(ASSIGNMENT):
What this exercise calls for is an exact copy of the data.
Start of PROVIDED INFORMATION
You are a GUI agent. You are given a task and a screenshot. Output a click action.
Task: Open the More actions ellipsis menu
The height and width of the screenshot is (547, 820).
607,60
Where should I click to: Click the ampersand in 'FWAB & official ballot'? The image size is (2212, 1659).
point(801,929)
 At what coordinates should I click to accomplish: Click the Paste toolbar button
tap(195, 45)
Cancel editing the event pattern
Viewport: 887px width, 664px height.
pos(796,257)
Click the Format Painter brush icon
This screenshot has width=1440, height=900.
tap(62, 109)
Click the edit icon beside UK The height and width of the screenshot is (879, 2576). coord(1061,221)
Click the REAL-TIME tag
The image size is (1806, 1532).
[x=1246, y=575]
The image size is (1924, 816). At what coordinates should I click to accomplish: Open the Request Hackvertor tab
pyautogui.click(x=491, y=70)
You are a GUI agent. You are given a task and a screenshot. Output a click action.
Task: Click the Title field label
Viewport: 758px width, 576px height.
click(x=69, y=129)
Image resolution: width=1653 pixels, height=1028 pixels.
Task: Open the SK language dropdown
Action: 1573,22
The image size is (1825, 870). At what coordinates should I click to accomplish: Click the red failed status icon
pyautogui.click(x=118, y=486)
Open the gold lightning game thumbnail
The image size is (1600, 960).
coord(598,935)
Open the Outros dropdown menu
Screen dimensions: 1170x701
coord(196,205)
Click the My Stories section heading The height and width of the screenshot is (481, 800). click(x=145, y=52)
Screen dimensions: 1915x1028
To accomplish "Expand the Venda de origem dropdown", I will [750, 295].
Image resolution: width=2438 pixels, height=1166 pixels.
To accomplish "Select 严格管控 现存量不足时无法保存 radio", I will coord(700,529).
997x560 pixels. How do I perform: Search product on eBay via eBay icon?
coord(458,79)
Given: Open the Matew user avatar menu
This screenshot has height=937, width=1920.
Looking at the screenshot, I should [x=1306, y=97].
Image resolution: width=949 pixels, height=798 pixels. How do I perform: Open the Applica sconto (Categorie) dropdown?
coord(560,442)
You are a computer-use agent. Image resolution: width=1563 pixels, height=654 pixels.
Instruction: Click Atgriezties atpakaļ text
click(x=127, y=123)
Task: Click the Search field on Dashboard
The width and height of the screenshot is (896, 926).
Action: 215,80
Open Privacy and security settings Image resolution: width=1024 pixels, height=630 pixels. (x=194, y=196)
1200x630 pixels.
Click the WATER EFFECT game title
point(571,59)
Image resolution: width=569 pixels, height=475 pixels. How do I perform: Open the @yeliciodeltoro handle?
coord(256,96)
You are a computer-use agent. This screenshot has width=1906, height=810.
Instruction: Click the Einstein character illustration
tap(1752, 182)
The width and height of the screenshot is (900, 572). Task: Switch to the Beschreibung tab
End of PROVIDED INFORMATION
(EXPECTED OUTPUT):
You are a GUI agent. You are given a task and a screenshot. Output a click action.
Task: Open the More actions ellipsis menu
The height and width of the screenshot is (547, 820).
607,60
Where should I click to: Click the ampersand in 'FWAB & official ballot'? The image size is (2212, 1659).
point(801,929)
 At what coordinates should I click to accomplish: Click the Paste toolbar button
tap(195, 45)
Cancel editing the event pattern
Viewport: 887px width, 664px height.
pos(796,257)
Click the Format Painter brush icon
This screenshot has width=1440, height=900.
tap(62, 109)
Click the edit icon beside UK The height and width of the screenshot is (879, 2576). coord(1061,221)
Click the REAL-TIME tag
The image size is (1806, 1532).
[x=1246, y=575]
The image size is (1924, 816). At what coordinates should I click to accomplish: Open the Request Hackvertor tab
pyautogui.click(x=491, y=70)
You are a GUI agent. You are given a task and a screenshot. Output a click action.
Task: Click the Title field label
Viewport: 758px width, 576px height.
click(x=69, y=129)
Image resolution: width=1653 pixels, height=1028 pixels.
Task: Open the SK language dropdown
Action: 1573,22
The image size is (1825, 870). At what coordinates should I click to accomplish: Click the red failed status icon
pyautogui.click(x=118, y=486)
Open the gold lightning game thumbnail
The image size is (1600, 960).
coord(598,935)
Open the Outros dropdown menu
Screen dimensions: 1170x701
coord(196,205)
Click the My Stories section heading The height and width of the screenshot is (481, 800). click(x=145, y=52)
Screen dimensions: 1915x1028
To accomplish "Expand the Venda de origem dropdown", I will [750, 295].
Image resolution: width=2438 pixels, height=1166 pixels.
To accomplish "Select 严格管控 现存量不足时无法保存 radio", I will coord(700,529).
997x560 pixels. How do I perform: Search product on eBay via eBay icon?
coord(458,79)
Given: Open the Matew user avatar menu
This screenshot has height=937, width=1920.
Looking at the screenshot, I should [x=1306, y=97].
Image resolution: width=949 pixels, height=798 pixels. How do I perform: Open the Applica sconto (Categorie) dropdown?
coord(560,442)
You are a computer-use agent. Image resolution: width=1563 pixels, height=654 pixels.
Instruction: Click Atgriezties atpakaļ text
click(x=127, y=123)
Task: Click the Search field on Dashboard
The width and height of the screenshot is (896, 926).
Action: 215,80
Open Privacy and security settings Image resolution: width=1024 pixels, height=630 pixels. (x=194, y=196)
1200x630 pixels.
Click the WATER EFFECT game title
point(571,59)
Image resolution: width=569 pixels, height=475 pixels. How do I perform: Open the @yeliciodeltoro handle?
coord(256,96)
You are a computer-use agent. This screenshot has width=1906, height=810.
Instruction: Click the Einstein character illustration
tap(1752, 182)
The width and height of the screenshot is (900, 572). Task: Switch to the Beschreibung tab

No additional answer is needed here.